= Exercise brief =
Only lines below containing the string "agent" should be counted; please give that count by itself.

[Saved entries]
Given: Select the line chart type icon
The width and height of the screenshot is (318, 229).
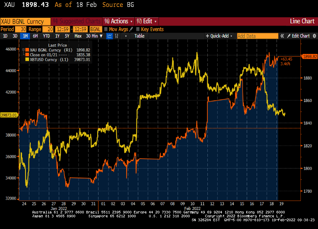Looking at the screenshot, I should pos(109,36).
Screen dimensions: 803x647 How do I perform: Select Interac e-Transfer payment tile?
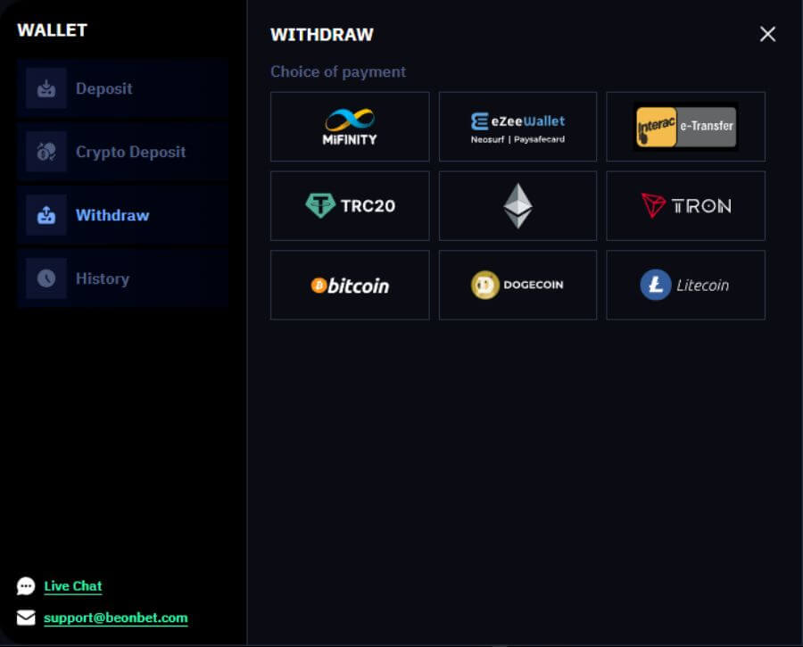[x=686, y=127]

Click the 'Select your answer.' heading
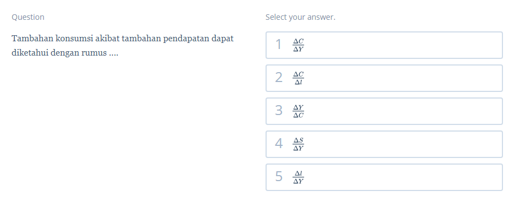301,17
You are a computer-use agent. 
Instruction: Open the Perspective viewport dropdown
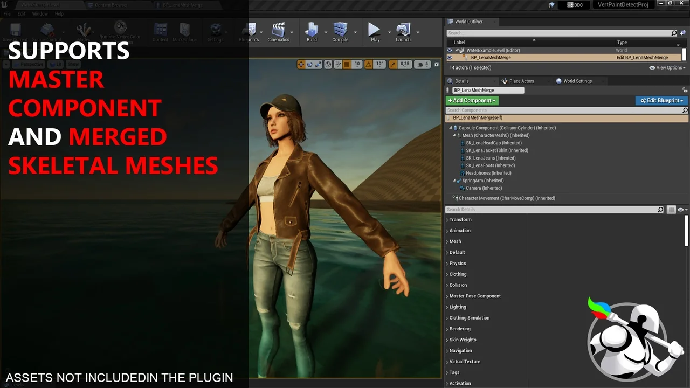(30, 64)
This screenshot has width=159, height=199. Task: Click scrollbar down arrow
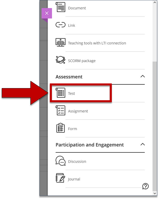coord(155,193)
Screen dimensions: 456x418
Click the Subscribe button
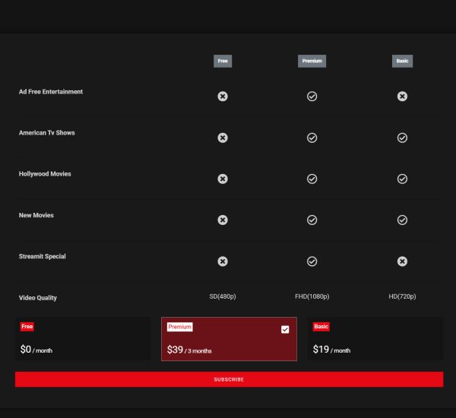[x=229, y=379]
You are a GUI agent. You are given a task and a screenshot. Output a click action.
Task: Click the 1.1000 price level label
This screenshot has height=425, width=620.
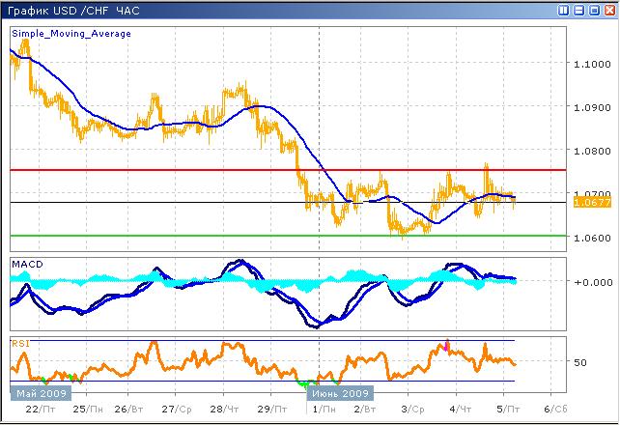[589, 64]
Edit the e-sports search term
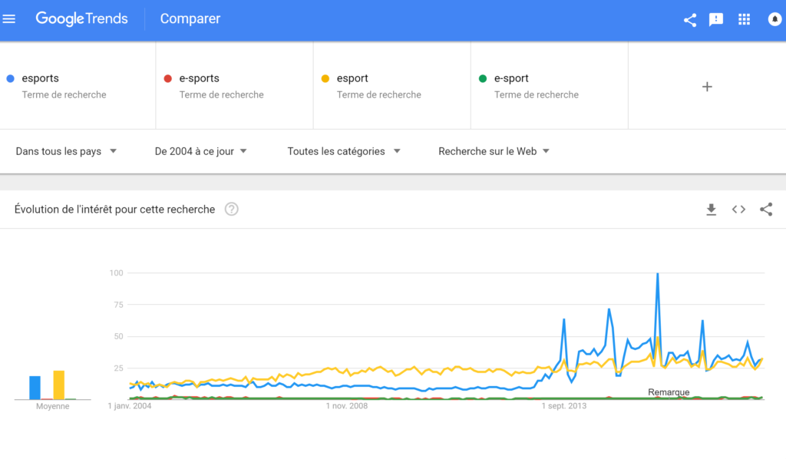 click(x=235, y=86)
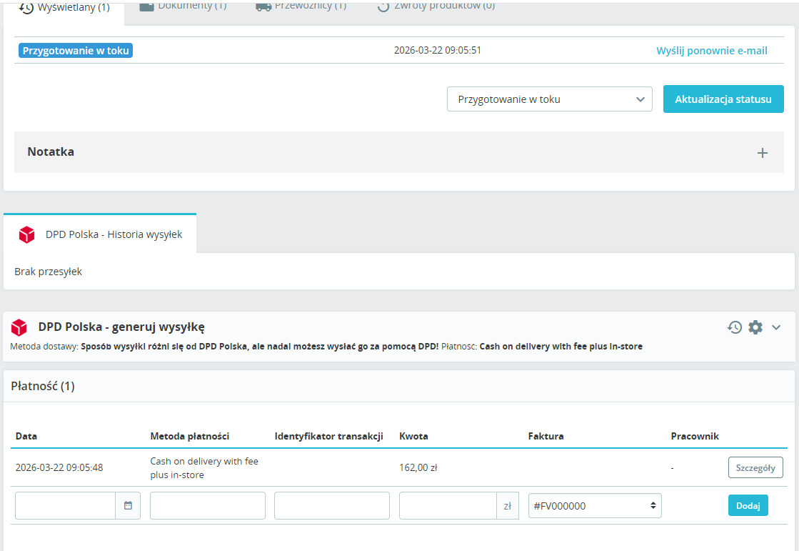This screenshot has width=799, height=551.
Task: Focus the Kwota amount input field
Action: click(x=448, y=505)
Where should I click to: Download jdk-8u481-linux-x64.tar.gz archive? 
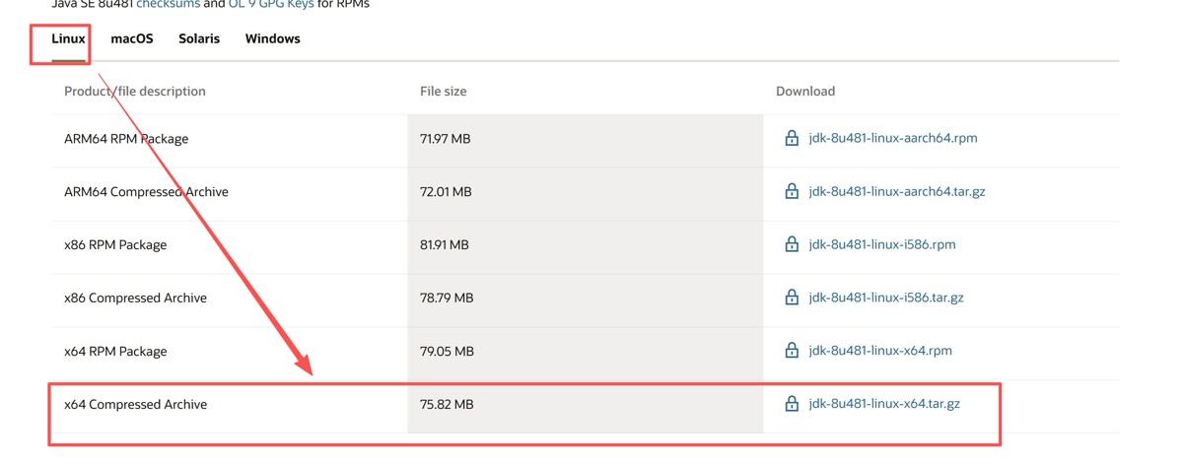pos(884,404)
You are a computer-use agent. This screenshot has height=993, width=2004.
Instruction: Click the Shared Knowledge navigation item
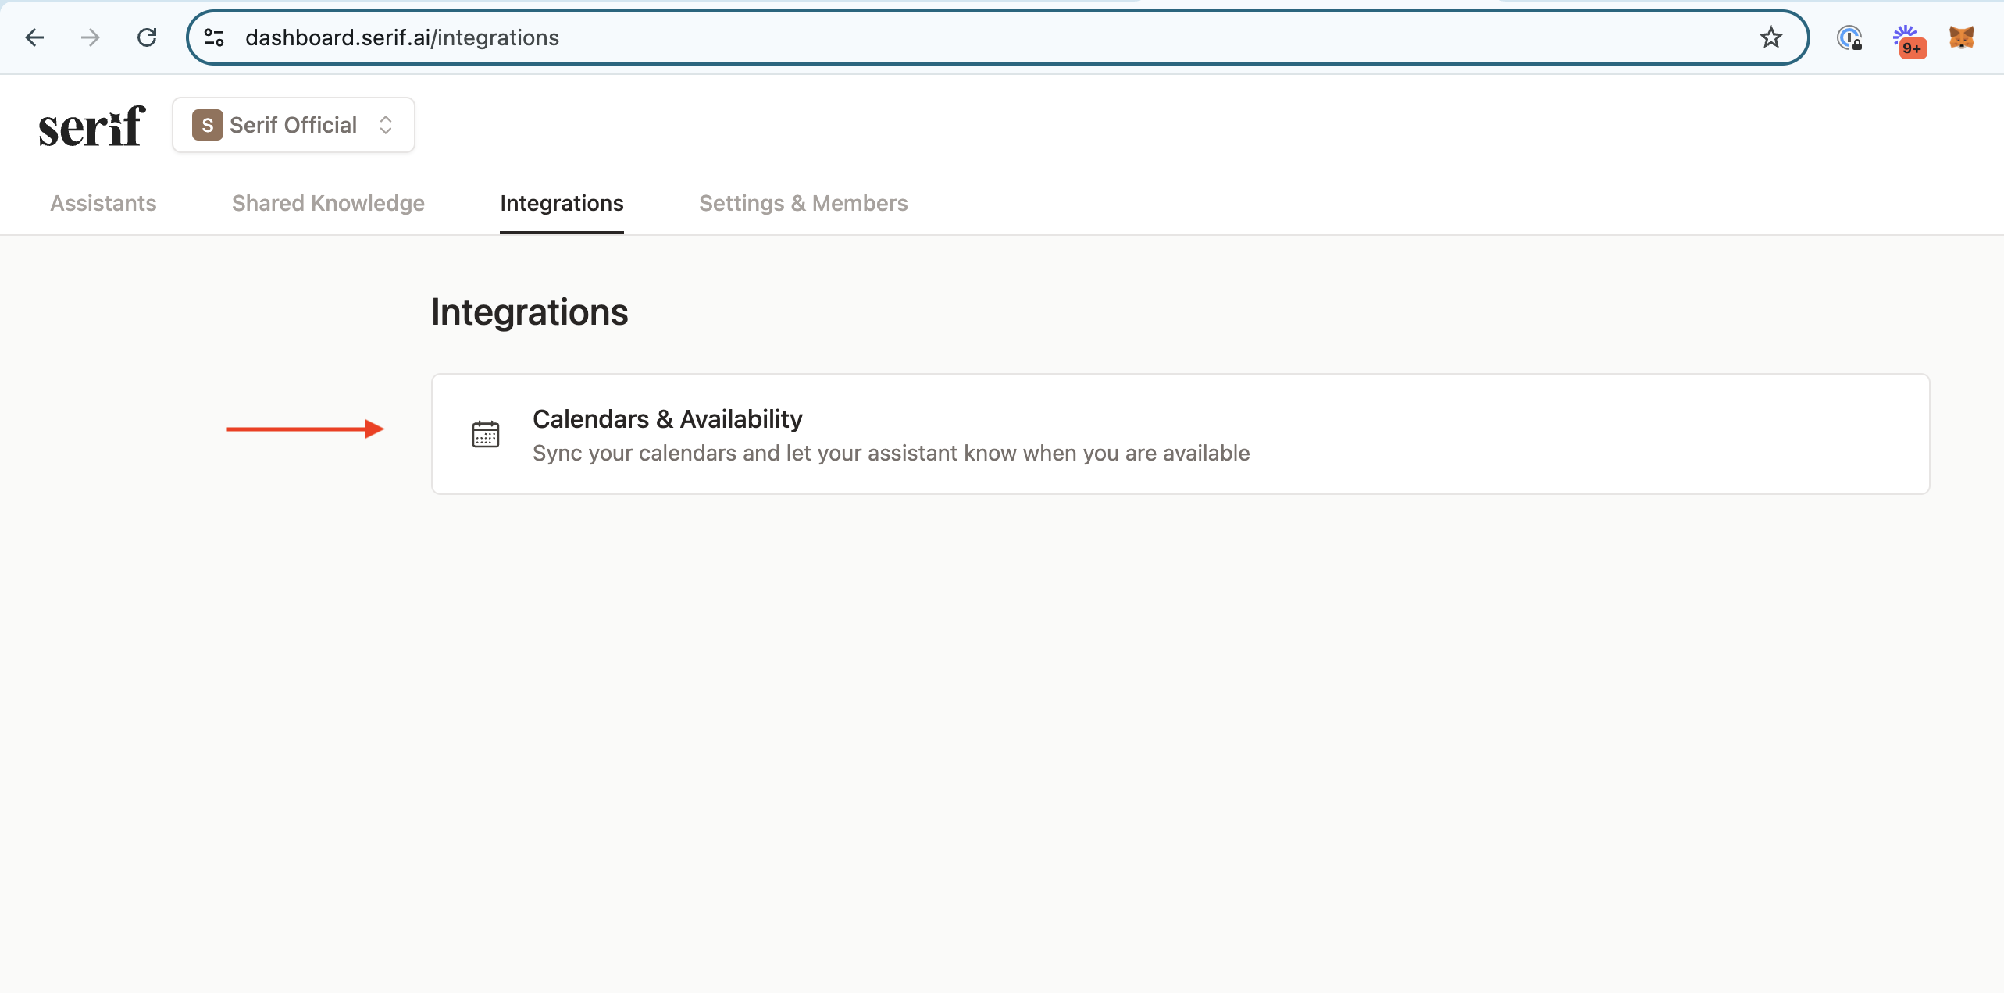coord(327,202)
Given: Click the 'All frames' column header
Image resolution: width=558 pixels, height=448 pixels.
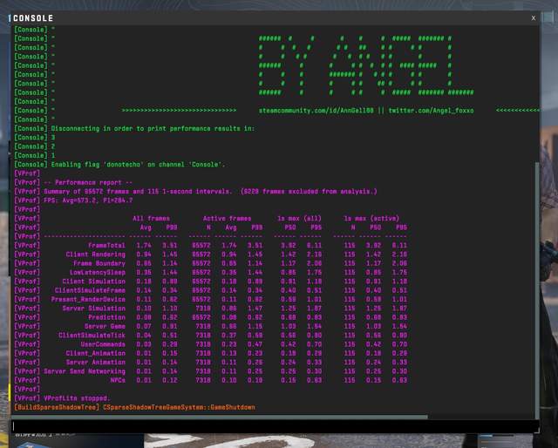Looking at the screenshot, I should coord(152,218).
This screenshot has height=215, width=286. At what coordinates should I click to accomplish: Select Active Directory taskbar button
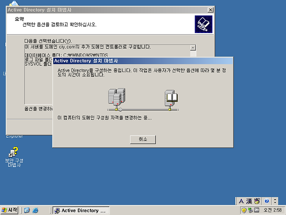point(81,211)
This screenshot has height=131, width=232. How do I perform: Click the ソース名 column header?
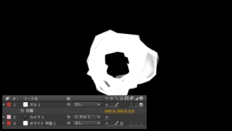tap(31, 98)
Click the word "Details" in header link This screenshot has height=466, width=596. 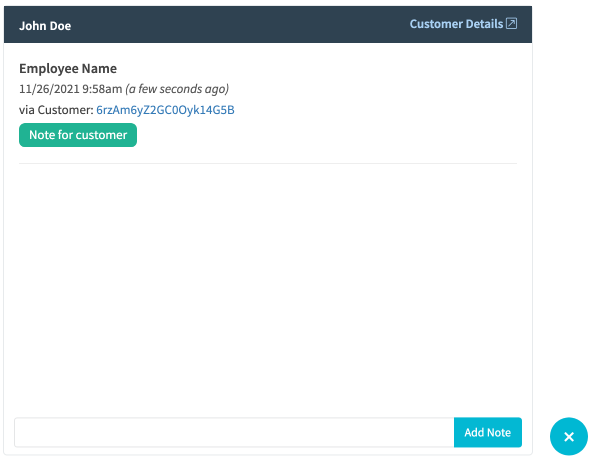click(x=484, y=24)
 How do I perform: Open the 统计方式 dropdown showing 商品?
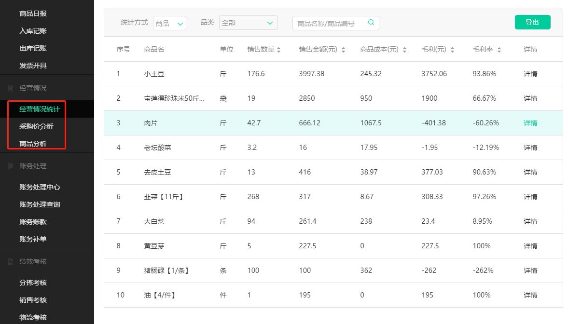click(x=169, y=23)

= Exercise result =
3